I figure everyone carries baggage from any experience they have and break ups are no different.  The whole point you have to figure out is that no one in your future should pay for the mistakes you or someone else made in the past.  It's your life, you have to take responsibility for it and put one foot in front of the other, making sure the mistakes you made are ones that you'll do your darndest not to make again, all the while staying positive and sharing love with everyone along the way.

$200.  Wow, I should start charging admission for all the neat little stories I've told about recovering from a relationship gone south.  The thing is, I've been recovering, for the most part, independently.  I didn't need other women to tell me where I needed to go or what I needed to do.  It wasn't but a week after the ex left that I was trying to get myself into school, fighting tooth and nail with the admissions department the whole way.  I had no one nearby to cry on or hold me while I wailed.  My online family was the first to hear about the debacle, and my aunties all stepped up and comforted me, but it was actually a bunch of men who got me through it all and not a single one of them were here with me in the flesh.  What does that say?  Breaking up is not just a woman thing, and it's not just a man thing.  We all have friends and it doesn't matter what sex they are if they're being encouraging along the way.  Lord knows, without KP, Chance, Jim, Jason, Stephen and my other comrades in WoW, I wouldn't have made it through those first couple of months because they talked to me, listened to me vent, encouraged me, kept me distracted and my mind off where my ex had gone to live and they left me alone while I did the necessary mental legwork of being able to handle the situation on my own without severe anxiety.  I won't lie.  My marriage disintegrating still bothers me, only for the sole reason that I got myself into a jam that could have been easily avoided on a multitude of fronts.

I'm still stuck on the $200 thing.  I guess it's because helping people shouldn't be something you charge for.  It's like when I talk about how it's important to have nutritional value and that being a friend doesn't require repayment.

You know, in all, the day was pretty traumatic.  I had to look at a guy who looked like my ex, then hear all about a group of women profiteering over break-ups.  You know, to me, it's like the whole Diet Water fad.  How in the hell can water be "diet".  It's got zero calories to begin with!  Common sense, it's not all that common, is it?

I guess the whole thing can be summed up in one word, desperation.  And as the line from the 1990's film Singles goes..."Desperation, it's the world's worst cologne."  Brass tacks is, you've got to be pretty desperate to spend $200 for the illusion of feeling better when the truth is that you'll only feel better by taking it day by day, remembering to breathe in and out, taking stock on your part in what's happened, learning that it takes two to tango and relationships are a two-way street, both partners have to give and work hard at it or it just doesn't fly.  But when you find yourself at the bottom, it's only your blood, sweat and tears that's going to dig yourself out of the hole you've found yourself in.  It's also knowing one simple truth:  it takes time to heal, and as each day passes, you'll hurt less and less.
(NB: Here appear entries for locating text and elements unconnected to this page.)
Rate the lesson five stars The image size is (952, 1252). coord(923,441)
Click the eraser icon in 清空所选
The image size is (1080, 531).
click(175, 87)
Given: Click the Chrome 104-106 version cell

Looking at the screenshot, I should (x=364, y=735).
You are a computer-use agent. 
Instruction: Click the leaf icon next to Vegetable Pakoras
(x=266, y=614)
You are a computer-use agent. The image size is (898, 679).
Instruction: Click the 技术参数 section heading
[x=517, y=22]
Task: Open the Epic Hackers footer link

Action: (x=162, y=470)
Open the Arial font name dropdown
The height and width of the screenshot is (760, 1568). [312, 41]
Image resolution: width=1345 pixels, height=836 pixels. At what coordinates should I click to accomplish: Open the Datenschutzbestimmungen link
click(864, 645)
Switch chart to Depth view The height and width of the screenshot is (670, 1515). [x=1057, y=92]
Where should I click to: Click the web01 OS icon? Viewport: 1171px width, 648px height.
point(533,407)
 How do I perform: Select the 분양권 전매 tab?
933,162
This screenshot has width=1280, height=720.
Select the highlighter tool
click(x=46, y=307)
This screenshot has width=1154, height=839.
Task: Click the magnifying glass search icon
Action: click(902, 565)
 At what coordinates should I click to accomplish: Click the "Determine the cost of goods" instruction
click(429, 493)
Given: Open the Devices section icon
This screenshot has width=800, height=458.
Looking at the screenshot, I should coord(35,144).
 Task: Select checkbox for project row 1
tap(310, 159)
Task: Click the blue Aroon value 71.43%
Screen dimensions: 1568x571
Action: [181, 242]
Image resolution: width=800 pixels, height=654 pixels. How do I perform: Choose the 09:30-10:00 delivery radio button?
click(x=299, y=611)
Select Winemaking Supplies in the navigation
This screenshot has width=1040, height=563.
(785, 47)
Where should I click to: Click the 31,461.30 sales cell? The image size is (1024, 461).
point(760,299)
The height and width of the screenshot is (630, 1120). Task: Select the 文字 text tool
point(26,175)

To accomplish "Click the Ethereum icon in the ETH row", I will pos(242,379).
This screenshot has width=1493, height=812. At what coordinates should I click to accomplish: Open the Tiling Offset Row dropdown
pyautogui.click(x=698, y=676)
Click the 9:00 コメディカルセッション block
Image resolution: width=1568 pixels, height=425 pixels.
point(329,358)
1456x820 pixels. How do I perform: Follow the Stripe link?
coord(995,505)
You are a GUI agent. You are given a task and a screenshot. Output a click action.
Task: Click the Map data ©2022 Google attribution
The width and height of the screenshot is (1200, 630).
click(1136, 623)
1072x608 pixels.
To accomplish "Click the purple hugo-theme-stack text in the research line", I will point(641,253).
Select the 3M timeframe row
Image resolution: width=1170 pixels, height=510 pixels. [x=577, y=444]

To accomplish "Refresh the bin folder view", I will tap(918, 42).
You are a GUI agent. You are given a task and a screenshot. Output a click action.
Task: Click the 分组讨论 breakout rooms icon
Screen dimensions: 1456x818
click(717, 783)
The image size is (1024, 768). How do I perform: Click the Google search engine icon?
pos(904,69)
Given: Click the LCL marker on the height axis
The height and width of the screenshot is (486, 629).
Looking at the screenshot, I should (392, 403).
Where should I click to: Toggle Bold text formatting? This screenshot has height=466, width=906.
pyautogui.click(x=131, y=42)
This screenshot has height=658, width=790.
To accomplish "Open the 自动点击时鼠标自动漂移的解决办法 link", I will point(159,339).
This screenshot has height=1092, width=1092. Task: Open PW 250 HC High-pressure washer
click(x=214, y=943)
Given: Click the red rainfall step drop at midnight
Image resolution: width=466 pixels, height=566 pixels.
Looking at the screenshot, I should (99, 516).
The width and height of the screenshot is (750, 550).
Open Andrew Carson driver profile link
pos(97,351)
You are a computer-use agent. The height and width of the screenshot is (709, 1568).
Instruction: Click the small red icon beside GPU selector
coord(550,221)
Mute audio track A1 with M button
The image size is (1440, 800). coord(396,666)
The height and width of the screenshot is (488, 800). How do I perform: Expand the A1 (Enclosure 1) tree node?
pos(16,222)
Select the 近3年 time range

You just have to believe in yourself and keep moving forward because you're someone who's full of nutritional value and worth being around.

I sure wish someone would send me $200.  LOL!  I've got enough here to prove you don't need to spend a dime to help yourself feel better after a breakup.  All it takes is lots of heart, the ability to find the nutritional value around you and just be able to look up at the sky and consider yourself lucky for what you have.

$200.  I'm sorry, I just can't help but laugh.  People will do almost anything to make a buck these days, won't they?

But, hey, at least my blog has a great title, right?